▸ EXERCISE PROMPT:
Only one portion of the data is to be written out: from the line bearing "Viewport: 513px width, 289px" through the line bearing "Viewport: 703px width, 416px height.". Write it exactly as it appears.

Dataset entries:
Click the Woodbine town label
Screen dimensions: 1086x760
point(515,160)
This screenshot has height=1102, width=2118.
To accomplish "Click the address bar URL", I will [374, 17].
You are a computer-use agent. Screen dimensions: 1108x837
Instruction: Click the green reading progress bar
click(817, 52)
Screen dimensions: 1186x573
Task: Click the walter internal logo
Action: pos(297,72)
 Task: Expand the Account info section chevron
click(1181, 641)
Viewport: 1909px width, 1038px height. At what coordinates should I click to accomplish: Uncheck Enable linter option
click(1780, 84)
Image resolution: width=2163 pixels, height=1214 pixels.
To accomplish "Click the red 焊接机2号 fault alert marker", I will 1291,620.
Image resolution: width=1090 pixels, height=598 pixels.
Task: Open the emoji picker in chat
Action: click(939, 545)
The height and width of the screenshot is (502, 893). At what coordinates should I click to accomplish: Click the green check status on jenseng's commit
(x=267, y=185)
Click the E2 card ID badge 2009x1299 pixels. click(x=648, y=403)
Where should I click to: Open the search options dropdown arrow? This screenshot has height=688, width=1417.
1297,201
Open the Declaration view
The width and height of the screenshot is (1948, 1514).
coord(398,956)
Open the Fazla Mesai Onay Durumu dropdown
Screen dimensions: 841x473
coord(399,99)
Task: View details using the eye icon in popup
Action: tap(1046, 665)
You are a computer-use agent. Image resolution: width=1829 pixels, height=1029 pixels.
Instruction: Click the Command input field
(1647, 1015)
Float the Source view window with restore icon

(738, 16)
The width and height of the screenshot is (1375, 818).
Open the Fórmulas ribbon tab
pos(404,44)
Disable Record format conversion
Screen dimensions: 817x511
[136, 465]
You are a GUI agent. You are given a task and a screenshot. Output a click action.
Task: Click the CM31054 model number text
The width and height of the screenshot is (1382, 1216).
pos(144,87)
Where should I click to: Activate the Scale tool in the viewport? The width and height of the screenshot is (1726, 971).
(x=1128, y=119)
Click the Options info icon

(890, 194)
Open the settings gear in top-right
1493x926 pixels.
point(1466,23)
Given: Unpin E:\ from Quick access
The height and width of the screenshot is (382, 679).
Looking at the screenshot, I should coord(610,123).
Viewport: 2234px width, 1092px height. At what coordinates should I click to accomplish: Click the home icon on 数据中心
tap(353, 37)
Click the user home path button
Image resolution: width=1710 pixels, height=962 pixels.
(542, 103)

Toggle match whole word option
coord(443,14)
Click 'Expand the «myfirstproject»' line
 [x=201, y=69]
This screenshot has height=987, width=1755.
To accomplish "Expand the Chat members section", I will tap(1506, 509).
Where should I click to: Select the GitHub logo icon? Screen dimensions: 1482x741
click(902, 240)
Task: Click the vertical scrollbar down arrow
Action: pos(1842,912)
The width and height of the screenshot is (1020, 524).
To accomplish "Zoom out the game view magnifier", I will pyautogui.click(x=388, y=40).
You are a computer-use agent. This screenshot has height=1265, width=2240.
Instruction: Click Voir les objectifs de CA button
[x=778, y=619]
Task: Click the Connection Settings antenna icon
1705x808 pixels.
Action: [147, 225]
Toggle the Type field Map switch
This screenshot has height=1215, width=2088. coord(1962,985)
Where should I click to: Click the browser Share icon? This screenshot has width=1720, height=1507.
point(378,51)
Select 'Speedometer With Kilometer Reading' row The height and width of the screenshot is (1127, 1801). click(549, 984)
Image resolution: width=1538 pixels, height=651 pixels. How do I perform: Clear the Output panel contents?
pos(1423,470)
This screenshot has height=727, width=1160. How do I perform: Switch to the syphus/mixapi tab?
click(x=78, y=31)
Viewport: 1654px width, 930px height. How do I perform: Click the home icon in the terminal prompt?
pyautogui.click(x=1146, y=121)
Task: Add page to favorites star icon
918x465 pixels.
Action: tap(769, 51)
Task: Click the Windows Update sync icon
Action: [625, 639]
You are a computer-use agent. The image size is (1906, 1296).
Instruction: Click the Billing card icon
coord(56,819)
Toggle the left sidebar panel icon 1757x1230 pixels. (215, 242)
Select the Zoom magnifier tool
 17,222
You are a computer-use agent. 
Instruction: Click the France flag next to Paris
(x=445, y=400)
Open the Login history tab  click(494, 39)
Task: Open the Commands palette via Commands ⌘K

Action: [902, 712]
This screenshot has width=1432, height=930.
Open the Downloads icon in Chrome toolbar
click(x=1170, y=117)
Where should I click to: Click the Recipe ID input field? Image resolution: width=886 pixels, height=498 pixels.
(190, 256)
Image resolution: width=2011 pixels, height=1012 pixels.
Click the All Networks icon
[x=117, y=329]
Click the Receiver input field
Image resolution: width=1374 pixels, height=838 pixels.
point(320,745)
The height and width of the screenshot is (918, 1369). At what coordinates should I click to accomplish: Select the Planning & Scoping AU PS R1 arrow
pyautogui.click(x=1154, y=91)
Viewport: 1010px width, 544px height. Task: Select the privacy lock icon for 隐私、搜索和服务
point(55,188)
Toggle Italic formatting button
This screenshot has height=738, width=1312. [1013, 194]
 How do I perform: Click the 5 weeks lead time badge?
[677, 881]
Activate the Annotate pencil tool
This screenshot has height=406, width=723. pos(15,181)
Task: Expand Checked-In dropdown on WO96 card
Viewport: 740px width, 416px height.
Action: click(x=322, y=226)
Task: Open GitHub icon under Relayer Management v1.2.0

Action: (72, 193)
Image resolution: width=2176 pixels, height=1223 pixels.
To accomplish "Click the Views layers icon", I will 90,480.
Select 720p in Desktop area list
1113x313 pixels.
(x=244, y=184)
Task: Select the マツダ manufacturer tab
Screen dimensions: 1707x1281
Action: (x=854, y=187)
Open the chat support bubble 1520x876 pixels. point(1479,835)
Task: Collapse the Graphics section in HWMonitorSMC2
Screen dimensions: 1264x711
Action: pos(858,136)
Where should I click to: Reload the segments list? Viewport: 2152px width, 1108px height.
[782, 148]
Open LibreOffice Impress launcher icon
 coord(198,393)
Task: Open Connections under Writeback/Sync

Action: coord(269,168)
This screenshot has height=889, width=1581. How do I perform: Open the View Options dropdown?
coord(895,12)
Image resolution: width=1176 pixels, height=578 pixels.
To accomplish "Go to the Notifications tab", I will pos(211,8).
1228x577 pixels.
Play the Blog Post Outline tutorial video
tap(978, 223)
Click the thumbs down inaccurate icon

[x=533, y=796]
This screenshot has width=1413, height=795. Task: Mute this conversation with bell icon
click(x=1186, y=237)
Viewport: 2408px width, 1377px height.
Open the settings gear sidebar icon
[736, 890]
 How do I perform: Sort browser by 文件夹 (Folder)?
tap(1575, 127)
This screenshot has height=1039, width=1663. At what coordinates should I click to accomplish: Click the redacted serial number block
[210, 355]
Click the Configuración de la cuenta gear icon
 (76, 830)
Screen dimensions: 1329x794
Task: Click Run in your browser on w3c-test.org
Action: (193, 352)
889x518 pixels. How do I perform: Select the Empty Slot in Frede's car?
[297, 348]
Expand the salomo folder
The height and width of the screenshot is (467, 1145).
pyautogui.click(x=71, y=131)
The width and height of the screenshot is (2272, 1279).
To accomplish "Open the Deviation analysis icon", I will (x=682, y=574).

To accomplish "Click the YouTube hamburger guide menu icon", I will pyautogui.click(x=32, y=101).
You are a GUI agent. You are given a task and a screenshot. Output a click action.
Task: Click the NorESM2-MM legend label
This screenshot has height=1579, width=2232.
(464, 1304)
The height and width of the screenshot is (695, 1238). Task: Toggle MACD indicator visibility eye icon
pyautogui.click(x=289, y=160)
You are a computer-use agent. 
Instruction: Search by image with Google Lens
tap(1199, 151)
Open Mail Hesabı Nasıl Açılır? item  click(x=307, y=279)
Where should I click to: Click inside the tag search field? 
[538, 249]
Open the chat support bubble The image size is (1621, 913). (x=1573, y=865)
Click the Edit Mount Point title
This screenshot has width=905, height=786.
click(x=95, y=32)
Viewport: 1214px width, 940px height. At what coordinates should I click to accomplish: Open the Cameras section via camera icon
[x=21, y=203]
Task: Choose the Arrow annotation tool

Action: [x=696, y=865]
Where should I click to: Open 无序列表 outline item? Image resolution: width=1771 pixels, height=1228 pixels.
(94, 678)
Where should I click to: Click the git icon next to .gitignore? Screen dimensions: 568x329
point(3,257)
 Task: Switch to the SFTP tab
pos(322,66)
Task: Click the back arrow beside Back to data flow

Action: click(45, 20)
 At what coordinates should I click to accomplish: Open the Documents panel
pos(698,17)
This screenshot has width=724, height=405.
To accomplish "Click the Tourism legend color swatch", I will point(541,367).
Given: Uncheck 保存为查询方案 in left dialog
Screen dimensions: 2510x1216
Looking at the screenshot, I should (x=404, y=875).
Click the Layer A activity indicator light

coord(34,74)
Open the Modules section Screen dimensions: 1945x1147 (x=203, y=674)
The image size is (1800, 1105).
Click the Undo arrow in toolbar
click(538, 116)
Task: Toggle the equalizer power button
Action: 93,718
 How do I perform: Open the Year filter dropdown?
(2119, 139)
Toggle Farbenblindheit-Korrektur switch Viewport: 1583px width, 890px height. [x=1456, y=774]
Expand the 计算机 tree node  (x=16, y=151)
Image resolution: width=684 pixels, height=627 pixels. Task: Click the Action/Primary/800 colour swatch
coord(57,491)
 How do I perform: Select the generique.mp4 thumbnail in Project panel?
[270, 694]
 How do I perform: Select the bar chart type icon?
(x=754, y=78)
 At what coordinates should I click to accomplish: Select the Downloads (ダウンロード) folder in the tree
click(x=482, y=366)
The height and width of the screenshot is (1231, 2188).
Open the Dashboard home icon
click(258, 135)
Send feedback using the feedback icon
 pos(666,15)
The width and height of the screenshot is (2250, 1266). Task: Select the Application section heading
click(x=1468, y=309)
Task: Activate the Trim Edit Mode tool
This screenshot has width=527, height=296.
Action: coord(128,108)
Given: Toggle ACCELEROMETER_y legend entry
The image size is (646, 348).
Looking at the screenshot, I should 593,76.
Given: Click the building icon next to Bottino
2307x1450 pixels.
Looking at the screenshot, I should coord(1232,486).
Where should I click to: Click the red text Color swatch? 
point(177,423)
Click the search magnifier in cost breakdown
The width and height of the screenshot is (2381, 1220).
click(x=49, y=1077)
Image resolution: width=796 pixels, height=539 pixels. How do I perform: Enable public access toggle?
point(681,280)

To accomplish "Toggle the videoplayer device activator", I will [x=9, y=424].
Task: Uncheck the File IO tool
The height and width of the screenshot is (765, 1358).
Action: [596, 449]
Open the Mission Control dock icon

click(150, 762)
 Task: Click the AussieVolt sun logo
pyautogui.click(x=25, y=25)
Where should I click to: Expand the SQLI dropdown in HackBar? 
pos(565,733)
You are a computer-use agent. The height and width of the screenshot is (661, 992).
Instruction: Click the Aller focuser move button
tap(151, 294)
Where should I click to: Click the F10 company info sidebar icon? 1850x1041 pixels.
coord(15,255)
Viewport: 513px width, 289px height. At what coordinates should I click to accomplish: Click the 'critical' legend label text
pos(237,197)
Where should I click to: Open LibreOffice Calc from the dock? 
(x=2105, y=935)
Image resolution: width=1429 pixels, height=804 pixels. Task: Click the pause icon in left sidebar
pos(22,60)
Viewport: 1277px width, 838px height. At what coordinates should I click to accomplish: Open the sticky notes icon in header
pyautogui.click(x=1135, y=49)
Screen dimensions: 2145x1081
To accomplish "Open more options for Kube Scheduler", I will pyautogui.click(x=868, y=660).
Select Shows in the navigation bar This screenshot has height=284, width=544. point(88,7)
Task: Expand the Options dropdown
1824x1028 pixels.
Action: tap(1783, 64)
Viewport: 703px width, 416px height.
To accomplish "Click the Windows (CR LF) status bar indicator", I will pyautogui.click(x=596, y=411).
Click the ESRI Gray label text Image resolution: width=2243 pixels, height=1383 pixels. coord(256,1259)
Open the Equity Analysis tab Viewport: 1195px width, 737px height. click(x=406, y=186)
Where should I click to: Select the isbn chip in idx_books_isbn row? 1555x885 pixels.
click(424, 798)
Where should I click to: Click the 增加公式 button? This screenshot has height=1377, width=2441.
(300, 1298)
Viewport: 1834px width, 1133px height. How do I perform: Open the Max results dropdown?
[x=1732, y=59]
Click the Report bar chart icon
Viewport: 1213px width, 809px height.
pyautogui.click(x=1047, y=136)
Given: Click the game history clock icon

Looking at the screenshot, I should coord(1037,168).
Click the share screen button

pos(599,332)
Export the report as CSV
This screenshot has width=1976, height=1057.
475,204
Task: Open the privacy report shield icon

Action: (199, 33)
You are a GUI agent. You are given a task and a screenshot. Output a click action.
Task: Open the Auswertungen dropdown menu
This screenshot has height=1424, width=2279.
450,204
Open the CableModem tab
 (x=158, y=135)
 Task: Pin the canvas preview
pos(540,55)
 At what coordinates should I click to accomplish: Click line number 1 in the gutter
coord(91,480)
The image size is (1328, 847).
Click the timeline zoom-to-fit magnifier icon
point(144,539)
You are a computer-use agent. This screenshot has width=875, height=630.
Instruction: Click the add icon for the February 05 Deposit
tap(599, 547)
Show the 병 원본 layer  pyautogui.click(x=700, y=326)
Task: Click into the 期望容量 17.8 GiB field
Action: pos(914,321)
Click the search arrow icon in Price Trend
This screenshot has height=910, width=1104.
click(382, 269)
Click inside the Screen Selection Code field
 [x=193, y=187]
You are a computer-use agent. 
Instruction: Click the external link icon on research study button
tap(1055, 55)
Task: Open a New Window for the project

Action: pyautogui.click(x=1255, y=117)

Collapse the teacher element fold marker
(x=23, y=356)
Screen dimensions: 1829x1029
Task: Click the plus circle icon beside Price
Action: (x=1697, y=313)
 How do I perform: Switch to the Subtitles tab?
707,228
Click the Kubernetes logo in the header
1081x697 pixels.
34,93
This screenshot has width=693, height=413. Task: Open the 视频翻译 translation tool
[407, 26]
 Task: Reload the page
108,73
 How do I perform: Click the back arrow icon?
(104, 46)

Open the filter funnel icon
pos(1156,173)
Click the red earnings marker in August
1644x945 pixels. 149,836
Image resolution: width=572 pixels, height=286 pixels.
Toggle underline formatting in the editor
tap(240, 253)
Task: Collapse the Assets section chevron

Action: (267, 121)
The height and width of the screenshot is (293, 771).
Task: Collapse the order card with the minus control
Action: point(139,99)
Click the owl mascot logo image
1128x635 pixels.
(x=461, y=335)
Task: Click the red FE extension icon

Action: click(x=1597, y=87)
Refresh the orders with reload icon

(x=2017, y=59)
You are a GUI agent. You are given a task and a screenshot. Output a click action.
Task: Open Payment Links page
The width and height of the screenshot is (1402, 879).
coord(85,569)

▸ PROBLEM SOLUTION:
Viewport: 513px width, 289px height. At what coordinates should I click to accomplish: Click the 'critical' legend label text
pos(237,197)
Where should I click to: Open LibreOffice Calc from the dock? 
(x=2105, y=935)
Image resolution: width=1429 pixels, height=804 pixels. Task: Click the pause icon in left sidebar
pos(22,60)
Viewport: 1277px width, 838px height. At what coordinates should I click to accomplish: Open the sticky notes icon in header
pyautogui.click(x=1135, y=49)
Screen dimensions: 2145x1081
To accomplish "Open more options for Kube Scheduler", I will pyautogui.click(x=868, y=660).
Select Shows in the navigation bar This screenshot has height=284, width=544. point(88,7)
Task: Expand the Options dropdown
1824x1028 pixels.
Action: tap(1783, 64)
Viewport: 703px width, 416px height.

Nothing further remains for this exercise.